Paysages portraits
Comme Claude-Levi Strauss qu’il cite, Jean-Claude Bélégou rappelle à travers lui tout ce qui le passionne lors de ses pérégrinations champêtres : “C’est la forêt qui m’attire, je lui trouve les mêmes charmes que la montagne, mais sous une forme plus paisible et plus accueillante.“
Bref, il y trouve son compte, s’apaise dans l’humidité confondante, la fraîcheur et un certain silence.

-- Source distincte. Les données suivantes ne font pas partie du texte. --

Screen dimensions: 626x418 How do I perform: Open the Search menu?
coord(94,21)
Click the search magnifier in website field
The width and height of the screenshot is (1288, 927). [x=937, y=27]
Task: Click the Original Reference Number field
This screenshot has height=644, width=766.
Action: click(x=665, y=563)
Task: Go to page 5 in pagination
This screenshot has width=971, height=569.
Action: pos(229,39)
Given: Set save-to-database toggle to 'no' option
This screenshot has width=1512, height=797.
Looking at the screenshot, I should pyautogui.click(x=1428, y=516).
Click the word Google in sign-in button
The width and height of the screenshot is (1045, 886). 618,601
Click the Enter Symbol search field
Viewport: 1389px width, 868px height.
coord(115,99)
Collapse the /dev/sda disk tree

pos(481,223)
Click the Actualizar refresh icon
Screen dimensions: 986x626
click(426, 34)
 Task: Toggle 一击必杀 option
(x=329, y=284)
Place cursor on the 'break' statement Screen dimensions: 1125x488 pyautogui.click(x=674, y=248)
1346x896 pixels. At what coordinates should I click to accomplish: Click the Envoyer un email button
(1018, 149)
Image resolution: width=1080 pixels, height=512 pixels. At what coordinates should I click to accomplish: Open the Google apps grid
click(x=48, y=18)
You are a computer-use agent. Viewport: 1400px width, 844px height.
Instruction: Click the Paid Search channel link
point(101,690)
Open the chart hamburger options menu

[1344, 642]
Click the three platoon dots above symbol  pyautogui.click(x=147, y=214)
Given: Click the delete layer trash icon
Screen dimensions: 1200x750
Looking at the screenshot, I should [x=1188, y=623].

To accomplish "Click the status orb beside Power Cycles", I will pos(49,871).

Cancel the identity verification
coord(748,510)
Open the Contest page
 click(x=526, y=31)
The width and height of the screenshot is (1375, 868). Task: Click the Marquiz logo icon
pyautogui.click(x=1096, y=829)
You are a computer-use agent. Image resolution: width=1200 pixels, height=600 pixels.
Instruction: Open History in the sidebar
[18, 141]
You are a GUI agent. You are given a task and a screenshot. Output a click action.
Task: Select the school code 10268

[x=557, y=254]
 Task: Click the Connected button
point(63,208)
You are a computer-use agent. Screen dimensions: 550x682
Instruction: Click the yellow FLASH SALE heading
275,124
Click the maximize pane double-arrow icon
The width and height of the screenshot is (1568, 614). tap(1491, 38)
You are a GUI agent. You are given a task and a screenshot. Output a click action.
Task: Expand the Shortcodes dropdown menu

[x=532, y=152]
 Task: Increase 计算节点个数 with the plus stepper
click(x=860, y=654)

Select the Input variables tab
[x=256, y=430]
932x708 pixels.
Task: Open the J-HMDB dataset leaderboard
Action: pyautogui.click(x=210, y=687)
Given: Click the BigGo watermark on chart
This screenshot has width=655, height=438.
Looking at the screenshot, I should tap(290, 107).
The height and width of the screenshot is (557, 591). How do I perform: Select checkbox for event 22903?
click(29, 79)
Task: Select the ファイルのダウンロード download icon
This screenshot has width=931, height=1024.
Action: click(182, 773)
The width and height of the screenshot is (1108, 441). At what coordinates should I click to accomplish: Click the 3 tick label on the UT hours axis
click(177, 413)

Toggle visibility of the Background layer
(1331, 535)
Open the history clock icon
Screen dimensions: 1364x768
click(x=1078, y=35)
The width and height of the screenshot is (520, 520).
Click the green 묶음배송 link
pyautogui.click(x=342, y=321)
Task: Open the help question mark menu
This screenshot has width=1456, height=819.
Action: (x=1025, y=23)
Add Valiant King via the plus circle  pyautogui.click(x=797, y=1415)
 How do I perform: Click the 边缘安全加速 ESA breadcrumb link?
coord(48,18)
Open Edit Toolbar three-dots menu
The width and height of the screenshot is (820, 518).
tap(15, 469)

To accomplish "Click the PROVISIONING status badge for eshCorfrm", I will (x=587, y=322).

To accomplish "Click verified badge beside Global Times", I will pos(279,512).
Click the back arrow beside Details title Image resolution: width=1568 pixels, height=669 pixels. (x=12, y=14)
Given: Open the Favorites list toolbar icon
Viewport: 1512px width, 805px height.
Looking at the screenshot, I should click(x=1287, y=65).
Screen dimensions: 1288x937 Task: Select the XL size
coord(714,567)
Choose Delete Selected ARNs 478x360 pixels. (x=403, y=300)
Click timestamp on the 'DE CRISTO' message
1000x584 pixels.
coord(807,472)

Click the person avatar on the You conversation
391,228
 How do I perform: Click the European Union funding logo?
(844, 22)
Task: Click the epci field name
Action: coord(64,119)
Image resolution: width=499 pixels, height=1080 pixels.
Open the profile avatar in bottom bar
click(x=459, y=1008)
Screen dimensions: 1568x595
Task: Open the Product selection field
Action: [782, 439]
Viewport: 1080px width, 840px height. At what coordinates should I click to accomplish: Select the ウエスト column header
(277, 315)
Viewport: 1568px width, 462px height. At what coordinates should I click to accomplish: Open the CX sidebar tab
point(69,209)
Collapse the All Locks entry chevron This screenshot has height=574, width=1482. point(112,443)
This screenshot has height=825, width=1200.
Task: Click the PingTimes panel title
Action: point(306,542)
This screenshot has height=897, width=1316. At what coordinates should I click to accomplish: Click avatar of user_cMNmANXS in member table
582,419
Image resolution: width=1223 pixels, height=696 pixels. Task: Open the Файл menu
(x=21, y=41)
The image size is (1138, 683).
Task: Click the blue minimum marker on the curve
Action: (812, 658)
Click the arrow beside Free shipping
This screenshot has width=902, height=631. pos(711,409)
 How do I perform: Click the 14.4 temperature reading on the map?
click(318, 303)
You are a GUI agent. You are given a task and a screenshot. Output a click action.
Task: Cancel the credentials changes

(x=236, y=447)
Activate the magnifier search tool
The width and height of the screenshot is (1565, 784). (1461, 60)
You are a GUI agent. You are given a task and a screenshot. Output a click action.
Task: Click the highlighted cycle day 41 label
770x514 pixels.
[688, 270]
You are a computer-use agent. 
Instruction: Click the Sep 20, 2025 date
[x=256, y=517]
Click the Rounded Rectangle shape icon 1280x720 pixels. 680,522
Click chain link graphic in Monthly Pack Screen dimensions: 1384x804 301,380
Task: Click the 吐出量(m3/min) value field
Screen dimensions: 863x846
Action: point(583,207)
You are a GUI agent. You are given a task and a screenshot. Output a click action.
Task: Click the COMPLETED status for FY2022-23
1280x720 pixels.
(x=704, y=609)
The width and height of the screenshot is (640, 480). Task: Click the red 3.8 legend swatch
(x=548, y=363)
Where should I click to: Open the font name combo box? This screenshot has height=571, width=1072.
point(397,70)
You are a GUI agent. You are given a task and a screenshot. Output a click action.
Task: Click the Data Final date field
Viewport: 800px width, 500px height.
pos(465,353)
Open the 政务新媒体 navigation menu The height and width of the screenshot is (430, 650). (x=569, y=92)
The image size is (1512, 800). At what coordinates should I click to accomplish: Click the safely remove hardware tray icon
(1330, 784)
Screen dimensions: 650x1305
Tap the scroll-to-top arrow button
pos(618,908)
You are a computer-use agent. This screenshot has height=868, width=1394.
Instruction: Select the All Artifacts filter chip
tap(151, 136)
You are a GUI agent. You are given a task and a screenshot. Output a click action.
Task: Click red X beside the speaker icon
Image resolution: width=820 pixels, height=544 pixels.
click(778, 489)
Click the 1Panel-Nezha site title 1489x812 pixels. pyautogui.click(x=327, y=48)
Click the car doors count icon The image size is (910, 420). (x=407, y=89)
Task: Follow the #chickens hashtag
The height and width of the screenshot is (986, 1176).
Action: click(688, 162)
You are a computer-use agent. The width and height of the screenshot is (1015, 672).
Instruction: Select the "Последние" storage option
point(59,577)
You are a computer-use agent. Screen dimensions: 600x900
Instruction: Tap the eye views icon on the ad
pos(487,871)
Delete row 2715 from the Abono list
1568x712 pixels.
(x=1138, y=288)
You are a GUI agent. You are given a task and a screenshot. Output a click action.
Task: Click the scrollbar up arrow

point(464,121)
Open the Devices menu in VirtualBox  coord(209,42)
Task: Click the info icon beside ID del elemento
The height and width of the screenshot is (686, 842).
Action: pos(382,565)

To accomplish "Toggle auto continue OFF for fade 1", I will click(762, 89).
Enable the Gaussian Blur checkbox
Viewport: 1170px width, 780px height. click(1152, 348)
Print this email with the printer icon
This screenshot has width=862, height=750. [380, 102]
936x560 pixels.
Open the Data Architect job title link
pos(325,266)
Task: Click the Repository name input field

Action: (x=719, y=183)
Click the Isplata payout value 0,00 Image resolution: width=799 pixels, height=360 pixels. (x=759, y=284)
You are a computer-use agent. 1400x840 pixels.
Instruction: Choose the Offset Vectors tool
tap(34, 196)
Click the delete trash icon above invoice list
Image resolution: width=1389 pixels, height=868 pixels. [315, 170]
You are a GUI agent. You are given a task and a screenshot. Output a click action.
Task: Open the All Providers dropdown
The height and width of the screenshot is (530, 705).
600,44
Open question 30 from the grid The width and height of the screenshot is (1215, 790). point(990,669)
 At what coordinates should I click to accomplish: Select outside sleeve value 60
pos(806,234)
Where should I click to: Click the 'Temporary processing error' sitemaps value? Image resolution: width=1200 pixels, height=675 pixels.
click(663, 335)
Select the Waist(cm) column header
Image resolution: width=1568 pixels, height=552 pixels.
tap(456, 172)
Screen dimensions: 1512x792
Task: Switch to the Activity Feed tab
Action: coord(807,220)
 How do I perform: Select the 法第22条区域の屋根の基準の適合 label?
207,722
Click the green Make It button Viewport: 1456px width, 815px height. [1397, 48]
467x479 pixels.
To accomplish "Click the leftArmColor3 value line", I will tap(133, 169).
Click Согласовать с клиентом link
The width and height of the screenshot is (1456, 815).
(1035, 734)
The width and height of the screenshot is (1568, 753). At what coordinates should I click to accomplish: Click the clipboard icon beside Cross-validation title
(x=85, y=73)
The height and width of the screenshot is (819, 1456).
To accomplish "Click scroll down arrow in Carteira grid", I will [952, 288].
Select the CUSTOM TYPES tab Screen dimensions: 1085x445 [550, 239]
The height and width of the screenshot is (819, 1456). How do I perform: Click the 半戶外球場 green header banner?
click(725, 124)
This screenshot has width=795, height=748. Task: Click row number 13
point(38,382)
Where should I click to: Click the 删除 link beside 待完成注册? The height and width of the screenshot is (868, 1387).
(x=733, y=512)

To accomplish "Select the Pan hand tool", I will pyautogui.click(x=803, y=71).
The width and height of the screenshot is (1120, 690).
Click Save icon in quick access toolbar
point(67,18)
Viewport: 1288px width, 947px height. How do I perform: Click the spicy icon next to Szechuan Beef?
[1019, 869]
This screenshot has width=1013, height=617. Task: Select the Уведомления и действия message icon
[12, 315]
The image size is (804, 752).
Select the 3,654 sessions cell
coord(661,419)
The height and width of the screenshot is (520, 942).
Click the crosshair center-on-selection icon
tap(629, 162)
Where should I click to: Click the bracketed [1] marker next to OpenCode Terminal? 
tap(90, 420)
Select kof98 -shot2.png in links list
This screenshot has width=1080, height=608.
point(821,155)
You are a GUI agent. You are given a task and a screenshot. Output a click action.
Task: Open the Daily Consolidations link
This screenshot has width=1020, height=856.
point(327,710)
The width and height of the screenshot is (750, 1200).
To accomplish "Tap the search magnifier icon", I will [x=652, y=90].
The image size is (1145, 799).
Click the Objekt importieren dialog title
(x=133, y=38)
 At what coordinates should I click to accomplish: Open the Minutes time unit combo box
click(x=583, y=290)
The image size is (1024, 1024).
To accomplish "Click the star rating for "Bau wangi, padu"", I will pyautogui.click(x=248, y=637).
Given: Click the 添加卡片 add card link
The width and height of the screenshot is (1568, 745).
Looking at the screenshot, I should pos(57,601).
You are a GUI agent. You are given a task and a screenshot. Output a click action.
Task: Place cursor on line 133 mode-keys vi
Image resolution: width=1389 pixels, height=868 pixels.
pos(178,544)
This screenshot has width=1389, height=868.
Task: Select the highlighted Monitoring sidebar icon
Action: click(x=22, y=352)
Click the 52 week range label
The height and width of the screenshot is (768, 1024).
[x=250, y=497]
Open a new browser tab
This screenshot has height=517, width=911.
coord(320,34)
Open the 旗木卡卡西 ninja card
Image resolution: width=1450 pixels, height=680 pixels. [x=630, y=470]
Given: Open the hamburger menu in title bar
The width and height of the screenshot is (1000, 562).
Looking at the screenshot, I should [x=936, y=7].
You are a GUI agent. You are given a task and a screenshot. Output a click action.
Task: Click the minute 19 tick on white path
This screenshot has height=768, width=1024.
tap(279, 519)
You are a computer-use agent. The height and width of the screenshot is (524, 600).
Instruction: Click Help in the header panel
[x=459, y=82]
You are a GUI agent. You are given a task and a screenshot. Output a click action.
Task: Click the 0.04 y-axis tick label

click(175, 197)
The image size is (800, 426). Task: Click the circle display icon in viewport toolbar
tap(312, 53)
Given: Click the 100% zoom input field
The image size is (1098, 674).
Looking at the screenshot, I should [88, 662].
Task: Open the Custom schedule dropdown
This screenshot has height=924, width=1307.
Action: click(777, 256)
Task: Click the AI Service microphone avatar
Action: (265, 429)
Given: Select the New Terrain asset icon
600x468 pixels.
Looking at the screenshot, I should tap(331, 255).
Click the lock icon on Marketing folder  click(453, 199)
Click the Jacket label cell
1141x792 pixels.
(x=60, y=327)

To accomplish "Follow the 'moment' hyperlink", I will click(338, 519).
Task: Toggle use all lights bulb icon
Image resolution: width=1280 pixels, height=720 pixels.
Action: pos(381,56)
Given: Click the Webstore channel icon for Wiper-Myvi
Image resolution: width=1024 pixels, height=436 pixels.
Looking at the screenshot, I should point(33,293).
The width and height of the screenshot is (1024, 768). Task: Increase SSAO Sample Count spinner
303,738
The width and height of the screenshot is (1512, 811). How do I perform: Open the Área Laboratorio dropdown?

Le photographe saisit des paysages anonymes, familiers, des fragments de nature, “ou de ce qui en tient lieu, car si la nature est ce qui naît, se développe et meurt spontanément, en dehors de l’intervention, même lointaine de l’homme, il faut admettre qu’elle n’existe plus à l’état pur depuis très longtemps.” précise l’artiste.
Parcourant sa région, il y découvre de quoi satisfaire son regard et sa psyché là où le monde extérieur se réduit à quelques mètres carrés. Il y a là une absence volontaire d’horizon et juste ça et là quelques arpents de ciel bleu. Il ne s’agit pas d’oeuvrer pour une écologie ni de ressasser un néo-romantisme forestier.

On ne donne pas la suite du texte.